スタニスラス広場はナンシーの街の中心地。人々はロココ様式の豪奢な門をくぐり、噴水に憩い、カフェで語り合う。装飾の細部にまで精密な技術が見える。
 
ナンシー2005公式ロゴ

 元ポーランド王、ロレーヌ公スタニスラス・レスチンスキーは啓蒙君主と呼ばれ、ロレーヌ公国の芸術、文学、科学の発展に貢献しました。建築にも情熱を注ぎ、建築家、エマニュエル・エレ の設計で、娘婿であるフランス国王ルイ15世を称えてこのすばらしい広場が造られました。ジャン・ラムールによる絢爛たるロココ様式 の鉄の門に囲まれた広場の周囲には、公共機関の建物が集まり、人々の社交の場でもありました。

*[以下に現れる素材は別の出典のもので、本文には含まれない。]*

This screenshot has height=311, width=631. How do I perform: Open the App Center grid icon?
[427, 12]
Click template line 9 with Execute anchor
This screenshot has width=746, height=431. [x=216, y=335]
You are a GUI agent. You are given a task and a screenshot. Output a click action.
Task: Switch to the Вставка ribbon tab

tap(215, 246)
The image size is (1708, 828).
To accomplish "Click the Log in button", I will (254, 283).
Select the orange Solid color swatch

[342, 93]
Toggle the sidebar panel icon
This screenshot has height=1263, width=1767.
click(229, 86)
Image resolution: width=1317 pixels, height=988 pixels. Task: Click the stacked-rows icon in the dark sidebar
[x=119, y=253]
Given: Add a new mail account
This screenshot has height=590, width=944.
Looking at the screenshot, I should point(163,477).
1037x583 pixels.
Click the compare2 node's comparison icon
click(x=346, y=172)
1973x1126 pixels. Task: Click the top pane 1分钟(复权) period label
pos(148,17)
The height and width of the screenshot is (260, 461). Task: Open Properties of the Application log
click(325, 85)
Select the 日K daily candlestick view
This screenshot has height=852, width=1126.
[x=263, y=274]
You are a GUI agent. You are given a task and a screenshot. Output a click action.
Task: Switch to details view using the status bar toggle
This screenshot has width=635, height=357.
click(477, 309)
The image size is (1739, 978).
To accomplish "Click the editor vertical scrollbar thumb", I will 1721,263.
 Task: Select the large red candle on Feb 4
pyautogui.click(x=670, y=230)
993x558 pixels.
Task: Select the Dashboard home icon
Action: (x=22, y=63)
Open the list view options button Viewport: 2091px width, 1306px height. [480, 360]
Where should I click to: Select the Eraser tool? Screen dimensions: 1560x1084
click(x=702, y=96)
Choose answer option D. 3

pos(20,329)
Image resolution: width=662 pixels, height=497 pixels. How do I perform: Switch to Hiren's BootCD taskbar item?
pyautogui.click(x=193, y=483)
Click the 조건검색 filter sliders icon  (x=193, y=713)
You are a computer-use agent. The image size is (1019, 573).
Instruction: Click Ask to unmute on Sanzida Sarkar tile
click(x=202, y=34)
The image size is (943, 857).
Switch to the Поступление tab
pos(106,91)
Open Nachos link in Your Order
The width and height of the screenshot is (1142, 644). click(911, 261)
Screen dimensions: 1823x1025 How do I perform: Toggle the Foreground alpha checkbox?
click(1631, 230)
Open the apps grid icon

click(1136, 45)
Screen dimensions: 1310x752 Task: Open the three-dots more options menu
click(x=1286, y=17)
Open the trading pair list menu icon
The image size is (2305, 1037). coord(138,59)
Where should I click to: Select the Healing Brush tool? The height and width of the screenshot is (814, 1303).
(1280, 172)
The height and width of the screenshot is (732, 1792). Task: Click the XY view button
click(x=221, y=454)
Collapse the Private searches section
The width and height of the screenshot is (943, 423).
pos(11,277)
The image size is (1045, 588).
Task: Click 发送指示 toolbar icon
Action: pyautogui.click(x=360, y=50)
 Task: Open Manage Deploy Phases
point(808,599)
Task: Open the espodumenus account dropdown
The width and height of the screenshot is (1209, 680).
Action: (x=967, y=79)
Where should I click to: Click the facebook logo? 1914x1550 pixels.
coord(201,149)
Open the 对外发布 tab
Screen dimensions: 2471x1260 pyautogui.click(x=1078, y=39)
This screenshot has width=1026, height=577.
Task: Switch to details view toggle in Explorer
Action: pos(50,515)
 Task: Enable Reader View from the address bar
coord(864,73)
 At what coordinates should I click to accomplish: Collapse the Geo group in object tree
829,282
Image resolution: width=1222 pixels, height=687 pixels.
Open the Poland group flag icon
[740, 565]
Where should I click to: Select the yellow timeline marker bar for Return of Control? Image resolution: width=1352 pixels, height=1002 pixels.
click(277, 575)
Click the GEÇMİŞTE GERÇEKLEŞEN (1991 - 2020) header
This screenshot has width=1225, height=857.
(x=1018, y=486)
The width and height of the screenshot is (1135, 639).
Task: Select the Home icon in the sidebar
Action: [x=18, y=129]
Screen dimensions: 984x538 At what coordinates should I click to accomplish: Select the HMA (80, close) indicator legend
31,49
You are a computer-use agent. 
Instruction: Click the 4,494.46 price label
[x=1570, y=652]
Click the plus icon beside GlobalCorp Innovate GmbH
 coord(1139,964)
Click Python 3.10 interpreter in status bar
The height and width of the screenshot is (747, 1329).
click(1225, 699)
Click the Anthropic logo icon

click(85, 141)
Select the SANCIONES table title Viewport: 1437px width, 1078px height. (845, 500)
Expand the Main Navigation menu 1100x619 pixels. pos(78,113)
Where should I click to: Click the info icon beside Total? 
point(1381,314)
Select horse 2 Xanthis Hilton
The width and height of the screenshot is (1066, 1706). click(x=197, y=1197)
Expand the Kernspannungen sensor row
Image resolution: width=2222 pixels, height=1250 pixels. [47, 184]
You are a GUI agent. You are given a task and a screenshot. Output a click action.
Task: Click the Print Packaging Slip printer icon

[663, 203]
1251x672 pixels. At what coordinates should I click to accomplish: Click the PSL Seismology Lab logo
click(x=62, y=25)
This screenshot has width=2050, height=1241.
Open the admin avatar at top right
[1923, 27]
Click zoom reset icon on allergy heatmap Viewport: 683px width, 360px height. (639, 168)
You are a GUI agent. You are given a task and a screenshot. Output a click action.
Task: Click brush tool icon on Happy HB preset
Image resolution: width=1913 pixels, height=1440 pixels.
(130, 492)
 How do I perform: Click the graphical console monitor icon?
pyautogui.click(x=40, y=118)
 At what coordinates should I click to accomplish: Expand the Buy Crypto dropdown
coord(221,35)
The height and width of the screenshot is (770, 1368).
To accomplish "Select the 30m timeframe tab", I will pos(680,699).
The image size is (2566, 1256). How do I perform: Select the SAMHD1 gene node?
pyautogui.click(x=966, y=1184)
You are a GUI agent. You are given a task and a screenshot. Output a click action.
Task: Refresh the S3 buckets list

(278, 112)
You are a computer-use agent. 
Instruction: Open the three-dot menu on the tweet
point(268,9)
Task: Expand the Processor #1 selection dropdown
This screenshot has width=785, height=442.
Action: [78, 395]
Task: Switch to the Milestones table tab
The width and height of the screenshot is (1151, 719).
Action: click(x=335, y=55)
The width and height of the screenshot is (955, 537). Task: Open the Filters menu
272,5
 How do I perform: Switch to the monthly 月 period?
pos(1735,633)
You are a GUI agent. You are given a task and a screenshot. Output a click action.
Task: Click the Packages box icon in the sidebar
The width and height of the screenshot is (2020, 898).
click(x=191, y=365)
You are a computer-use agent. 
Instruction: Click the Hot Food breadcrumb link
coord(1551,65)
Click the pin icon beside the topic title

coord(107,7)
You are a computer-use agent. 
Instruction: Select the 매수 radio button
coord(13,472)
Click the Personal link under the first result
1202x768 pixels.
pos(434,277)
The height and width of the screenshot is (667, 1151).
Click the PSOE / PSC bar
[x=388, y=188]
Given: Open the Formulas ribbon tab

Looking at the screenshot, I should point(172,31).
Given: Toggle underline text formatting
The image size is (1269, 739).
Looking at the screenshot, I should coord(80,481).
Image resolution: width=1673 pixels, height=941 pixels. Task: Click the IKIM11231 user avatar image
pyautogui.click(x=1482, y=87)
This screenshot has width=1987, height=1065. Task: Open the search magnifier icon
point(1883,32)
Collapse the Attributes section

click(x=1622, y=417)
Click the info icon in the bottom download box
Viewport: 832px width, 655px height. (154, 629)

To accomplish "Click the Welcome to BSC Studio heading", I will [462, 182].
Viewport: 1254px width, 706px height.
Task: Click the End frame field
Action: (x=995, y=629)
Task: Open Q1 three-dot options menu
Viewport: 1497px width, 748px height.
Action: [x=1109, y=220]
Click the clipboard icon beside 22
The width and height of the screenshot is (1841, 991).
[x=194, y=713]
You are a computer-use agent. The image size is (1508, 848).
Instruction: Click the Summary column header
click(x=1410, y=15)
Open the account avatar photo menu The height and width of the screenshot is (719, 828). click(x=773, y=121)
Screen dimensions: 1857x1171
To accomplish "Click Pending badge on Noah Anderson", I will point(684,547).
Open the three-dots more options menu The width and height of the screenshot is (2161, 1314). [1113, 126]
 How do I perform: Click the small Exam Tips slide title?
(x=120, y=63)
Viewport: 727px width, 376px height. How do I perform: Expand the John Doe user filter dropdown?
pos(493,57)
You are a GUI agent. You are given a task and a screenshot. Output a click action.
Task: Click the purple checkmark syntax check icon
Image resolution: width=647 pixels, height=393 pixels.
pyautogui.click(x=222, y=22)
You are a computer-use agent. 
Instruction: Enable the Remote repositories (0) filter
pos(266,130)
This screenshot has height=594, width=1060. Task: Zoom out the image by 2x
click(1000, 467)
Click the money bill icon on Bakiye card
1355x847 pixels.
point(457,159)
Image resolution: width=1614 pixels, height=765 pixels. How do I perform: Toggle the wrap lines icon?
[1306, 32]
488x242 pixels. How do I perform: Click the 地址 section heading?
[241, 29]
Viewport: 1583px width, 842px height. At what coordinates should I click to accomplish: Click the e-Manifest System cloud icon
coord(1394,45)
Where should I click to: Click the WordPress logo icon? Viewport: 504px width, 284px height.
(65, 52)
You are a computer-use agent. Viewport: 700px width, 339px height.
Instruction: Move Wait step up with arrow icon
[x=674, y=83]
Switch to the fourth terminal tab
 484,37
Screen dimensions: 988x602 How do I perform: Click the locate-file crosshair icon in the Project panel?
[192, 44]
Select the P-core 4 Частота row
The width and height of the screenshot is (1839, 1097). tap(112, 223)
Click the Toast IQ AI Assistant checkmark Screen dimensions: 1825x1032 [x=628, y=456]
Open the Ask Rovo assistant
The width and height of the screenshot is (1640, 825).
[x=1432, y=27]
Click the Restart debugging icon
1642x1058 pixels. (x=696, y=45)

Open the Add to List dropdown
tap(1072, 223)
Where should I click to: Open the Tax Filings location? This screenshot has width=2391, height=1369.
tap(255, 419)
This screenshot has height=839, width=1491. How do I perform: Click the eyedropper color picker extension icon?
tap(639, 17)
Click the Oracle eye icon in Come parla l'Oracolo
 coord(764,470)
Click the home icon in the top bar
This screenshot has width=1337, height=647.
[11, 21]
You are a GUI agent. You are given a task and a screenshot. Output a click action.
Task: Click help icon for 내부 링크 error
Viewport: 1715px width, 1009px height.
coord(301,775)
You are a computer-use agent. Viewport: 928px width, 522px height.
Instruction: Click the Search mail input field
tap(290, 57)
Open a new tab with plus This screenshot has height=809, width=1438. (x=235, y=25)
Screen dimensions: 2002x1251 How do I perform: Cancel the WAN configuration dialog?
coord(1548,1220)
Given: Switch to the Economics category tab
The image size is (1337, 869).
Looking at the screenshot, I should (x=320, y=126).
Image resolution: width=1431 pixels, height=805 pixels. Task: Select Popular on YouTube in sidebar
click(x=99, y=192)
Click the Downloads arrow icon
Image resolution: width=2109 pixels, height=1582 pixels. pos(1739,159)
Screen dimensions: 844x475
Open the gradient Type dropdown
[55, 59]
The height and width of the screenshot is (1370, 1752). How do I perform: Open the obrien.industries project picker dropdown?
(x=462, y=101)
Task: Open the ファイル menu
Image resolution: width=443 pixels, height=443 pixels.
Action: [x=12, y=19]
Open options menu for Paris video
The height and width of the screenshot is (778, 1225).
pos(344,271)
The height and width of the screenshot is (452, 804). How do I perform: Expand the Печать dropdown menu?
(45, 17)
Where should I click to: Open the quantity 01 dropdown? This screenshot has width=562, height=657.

 ユネスコ世界文化遺産に登録されているこのスタニスラス広場は、 2005年5月、改修工事を終え、歩行者天国となって新しくオープンします。この記念すべき年、ナンシー市では、「啓蒙の時代」をテーマに様々なイベント、展覧会が催されます。

スタニスラス広場にての花火 5月からはナンシー美術館 にて、「都市の精神から−啓蒙の世紀におけるナンシーとヨーロッパの都市、1722-1770」、 9月からは、ポワレルホールにおいて「啓蒙の世紀の光と今日」と題して、 絵画、建築、科学の分野から、光にスポットをあてた特別展、ナンシー派美術館での、「色と形−18世紀の遺産」では、 エミール・ガレルイ・マジョレル によってどのように18世紀の装飾美術の伝統が受け継がれたかなどアールヌーヴォーファンには興味深い展覧会が予定されております。

 2005年はナンシーにおける「啓蒙の時代」を再発見するすばらしい機会となることでしょう。